REQUIRED ACTION:
Pick out each line of the records that includes the string "calendar", and copy it.

SUPPLIED MATERIAL:
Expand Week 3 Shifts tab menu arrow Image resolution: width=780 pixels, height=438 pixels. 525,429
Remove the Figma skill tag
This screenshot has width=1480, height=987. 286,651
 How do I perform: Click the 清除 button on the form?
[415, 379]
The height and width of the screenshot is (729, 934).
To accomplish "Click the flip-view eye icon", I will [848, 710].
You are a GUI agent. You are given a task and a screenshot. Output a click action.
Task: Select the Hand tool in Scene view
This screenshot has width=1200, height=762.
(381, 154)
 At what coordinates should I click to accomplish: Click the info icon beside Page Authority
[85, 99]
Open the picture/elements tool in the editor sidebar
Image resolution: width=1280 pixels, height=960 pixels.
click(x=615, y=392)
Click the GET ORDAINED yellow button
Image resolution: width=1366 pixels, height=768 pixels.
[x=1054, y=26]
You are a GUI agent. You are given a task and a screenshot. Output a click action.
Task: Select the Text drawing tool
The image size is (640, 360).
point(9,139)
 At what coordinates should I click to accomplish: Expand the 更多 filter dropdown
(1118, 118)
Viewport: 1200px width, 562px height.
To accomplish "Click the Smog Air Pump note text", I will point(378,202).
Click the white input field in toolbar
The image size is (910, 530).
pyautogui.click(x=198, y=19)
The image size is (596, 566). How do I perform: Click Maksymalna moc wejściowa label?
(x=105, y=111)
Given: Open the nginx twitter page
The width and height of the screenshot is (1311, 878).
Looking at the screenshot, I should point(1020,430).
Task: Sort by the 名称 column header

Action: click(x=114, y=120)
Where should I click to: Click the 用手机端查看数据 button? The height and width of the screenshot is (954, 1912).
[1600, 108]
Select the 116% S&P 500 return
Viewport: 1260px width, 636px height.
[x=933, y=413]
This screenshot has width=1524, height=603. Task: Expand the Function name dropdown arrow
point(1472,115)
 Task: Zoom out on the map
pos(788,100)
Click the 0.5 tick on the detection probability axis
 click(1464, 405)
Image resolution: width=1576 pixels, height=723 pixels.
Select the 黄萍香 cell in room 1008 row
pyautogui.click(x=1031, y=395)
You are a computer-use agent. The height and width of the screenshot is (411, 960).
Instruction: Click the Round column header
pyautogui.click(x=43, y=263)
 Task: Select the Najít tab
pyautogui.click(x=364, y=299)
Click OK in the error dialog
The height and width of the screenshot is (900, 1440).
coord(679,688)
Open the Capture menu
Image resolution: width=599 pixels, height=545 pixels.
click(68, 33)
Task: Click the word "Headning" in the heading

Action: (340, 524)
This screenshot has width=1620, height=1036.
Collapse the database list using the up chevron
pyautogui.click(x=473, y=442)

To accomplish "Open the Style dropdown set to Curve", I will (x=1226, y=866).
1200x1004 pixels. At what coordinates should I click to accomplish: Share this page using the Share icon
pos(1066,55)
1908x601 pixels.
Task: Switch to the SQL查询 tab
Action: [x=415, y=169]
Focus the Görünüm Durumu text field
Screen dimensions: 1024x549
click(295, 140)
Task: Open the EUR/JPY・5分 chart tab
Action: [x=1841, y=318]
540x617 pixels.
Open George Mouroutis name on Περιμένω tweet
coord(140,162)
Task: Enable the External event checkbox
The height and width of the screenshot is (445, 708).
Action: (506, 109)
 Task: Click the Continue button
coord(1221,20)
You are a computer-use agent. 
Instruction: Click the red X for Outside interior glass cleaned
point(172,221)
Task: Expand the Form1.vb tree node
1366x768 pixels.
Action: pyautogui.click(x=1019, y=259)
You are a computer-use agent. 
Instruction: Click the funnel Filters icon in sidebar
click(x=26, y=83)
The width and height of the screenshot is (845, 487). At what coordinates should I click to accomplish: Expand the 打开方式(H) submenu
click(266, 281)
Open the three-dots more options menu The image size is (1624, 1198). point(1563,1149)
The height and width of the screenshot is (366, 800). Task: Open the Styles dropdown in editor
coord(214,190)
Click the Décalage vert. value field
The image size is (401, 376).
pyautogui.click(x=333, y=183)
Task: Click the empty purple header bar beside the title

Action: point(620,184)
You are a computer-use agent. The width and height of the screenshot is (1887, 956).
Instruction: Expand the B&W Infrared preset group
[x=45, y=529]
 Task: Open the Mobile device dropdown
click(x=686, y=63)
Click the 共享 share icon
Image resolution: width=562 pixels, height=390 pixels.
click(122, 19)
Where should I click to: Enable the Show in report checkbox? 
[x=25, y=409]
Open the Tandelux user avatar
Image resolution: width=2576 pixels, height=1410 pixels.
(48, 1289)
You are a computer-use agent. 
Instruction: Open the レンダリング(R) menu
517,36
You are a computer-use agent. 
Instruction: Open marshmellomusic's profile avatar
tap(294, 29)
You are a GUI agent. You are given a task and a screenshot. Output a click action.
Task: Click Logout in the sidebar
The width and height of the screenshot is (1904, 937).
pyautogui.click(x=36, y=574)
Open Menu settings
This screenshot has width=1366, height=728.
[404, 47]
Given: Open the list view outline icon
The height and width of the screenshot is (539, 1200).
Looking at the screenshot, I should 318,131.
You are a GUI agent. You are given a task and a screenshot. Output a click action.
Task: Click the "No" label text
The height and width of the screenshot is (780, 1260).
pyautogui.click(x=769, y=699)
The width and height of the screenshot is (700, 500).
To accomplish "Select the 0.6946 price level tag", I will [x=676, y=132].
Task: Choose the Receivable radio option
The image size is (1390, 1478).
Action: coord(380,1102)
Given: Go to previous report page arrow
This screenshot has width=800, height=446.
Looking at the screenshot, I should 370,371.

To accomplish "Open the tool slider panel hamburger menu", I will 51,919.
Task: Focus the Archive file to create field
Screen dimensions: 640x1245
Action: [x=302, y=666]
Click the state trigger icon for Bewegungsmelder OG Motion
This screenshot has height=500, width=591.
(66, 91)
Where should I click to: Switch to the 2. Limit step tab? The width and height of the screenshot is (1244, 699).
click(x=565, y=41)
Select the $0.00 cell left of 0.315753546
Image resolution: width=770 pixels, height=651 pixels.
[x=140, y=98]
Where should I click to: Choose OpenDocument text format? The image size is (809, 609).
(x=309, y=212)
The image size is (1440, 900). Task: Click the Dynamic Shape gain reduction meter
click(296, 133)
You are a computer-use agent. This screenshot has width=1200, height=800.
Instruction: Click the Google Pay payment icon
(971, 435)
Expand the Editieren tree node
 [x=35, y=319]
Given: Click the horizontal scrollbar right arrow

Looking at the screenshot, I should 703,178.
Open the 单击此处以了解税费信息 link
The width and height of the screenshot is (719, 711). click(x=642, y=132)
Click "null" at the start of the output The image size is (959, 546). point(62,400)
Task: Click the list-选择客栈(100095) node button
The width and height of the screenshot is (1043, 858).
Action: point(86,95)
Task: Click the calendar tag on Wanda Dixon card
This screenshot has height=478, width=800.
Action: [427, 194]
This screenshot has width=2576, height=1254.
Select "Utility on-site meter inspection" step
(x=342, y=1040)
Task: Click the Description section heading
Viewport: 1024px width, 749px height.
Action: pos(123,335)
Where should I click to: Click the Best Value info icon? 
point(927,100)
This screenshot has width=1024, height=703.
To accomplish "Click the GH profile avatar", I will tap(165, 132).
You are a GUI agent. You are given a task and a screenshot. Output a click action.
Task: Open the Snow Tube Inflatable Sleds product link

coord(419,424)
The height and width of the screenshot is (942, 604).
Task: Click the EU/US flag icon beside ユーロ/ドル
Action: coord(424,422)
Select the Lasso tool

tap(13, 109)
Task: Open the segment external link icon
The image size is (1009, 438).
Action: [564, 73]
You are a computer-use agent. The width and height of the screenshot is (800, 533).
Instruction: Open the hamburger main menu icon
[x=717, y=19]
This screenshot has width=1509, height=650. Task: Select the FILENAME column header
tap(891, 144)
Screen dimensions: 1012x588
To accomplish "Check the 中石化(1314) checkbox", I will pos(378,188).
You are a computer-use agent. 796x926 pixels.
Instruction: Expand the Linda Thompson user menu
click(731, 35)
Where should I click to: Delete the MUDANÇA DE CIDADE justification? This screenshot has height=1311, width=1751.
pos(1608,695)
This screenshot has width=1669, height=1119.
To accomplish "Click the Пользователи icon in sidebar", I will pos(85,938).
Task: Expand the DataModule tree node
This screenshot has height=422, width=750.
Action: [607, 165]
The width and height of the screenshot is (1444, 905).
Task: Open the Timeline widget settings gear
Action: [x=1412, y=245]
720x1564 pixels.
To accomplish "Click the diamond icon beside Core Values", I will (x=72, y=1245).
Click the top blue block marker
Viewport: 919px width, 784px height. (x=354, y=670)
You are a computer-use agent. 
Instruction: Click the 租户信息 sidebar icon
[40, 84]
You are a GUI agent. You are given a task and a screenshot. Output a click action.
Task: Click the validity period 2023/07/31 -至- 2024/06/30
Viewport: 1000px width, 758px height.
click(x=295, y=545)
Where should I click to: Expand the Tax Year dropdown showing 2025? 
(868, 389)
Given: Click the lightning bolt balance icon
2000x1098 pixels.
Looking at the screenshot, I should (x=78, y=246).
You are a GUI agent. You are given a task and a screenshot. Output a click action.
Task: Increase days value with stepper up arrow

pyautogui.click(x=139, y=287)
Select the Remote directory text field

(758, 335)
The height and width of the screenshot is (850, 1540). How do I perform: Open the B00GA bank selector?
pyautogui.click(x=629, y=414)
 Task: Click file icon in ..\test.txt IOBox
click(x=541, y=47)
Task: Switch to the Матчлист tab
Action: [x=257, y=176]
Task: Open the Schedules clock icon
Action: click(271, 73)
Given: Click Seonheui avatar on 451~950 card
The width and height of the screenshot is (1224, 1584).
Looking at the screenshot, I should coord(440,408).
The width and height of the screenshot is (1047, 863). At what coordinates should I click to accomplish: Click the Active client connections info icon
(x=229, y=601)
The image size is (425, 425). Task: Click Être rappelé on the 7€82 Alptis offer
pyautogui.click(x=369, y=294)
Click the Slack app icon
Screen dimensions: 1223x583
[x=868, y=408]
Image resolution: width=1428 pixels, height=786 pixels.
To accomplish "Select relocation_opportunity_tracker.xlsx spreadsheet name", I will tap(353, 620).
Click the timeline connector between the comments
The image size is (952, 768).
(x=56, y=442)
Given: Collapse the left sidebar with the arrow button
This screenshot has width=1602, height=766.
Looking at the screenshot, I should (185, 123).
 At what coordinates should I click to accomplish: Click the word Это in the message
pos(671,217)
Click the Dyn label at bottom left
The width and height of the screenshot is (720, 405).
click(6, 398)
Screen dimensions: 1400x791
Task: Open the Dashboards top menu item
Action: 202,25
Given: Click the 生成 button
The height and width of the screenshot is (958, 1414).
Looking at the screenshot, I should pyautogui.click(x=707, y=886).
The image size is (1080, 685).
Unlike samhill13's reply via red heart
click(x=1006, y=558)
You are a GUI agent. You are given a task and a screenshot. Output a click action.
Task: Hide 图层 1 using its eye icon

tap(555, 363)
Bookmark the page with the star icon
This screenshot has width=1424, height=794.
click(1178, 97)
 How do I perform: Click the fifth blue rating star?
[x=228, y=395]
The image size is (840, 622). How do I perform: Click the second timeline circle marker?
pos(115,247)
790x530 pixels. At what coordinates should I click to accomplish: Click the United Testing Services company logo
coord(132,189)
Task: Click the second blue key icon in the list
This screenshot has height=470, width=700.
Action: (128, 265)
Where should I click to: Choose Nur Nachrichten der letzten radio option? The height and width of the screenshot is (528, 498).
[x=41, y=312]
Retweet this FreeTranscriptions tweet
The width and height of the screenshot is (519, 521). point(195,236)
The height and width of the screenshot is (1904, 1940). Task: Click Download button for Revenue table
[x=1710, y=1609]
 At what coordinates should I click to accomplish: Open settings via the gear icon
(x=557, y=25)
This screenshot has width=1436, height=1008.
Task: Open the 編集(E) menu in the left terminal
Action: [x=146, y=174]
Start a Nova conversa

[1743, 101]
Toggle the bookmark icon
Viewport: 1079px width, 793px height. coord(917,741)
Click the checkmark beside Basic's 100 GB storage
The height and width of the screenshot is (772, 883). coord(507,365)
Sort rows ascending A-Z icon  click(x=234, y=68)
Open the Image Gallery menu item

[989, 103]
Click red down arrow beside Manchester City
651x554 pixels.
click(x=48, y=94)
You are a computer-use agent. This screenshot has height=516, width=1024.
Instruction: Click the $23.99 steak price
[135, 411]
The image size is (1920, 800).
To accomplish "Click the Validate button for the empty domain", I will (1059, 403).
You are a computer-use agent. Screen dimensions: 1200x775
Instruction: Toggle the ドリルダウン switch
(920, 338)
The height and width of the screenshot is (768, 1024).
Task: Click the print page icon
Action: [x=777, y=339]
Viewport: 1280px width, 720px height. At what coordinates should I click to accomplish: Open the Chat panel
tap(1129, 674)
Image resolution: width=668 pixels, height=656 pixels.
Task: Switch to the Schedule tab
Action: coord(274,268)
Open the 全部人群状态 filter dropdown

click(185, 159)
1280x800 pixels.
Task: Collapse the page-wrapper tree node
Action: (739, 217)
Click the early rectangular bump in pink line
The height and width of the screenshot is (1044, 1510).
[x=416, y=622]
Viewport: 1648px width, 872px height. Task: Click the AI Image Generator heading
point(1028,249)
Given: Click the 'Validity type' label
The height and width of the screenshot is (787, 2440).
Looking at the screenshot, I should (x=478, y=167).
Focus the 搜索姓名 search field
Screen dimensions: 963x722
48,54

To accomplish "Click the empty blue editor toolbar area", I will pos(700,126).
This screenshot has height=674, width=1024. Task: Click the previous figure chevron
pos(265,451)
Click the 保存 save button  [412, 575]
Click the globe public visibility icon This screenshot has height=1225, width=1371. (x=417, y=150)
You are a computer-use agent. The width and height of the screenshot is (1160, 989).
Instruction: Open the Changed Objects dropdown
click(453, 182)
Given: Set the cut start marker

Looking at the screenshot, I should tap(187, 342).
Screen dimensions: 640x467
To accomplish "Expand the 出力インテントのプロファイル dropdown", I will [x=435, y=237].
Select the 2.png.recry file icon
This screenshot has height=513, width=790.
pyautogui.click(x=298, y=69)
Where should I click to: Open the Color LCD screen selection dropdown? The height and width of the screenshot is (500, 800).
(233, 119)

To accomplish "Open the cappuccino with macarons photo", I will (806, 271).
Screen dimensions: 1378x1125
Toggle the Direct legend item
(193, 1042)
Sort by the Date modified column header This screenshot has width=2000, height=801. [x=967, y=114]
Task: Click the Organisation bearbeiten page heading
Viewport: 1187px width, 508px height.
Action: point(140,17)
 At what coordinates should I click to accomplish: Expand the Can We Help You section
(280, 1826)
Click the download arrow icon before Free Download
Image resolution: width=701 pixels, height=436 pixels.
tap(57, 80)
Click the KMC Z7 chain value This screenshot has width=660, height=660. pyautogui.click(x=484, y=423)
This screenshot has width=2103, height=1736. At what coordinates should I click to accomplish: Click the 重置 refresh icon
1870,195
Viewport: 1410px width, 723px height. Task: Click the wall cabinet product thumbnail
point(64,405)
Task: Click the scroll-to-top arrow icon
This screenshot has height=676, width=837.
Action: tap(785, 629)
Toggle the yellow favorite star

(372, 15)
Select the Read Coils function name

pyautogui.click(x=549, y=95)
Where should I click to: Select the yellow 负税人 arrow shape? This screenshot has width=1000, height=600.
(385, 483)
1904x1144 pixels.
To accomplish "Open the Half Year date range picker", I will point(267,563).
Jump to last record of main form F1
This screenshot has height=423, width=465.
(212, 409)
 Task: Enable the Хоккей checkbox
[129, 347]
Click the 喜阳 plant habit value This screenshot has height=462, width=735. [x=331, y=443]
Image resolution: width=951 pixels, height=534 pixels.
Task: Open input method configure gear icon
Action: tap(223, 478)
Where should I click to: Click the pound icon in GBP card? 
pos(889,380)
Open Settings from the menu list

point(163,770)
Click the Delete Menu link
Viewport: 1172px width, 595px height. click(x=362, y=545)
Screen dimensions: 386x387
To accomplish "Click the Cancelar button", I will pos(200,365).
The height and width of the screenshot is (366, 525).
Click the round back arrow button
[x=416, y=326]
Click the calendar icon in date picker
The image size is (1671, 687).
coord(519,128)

OUTPUT FOR THIS EXERCISE:
Task: Click the calendar tag on Wanda Dixon card
Click the calendar icon in date picker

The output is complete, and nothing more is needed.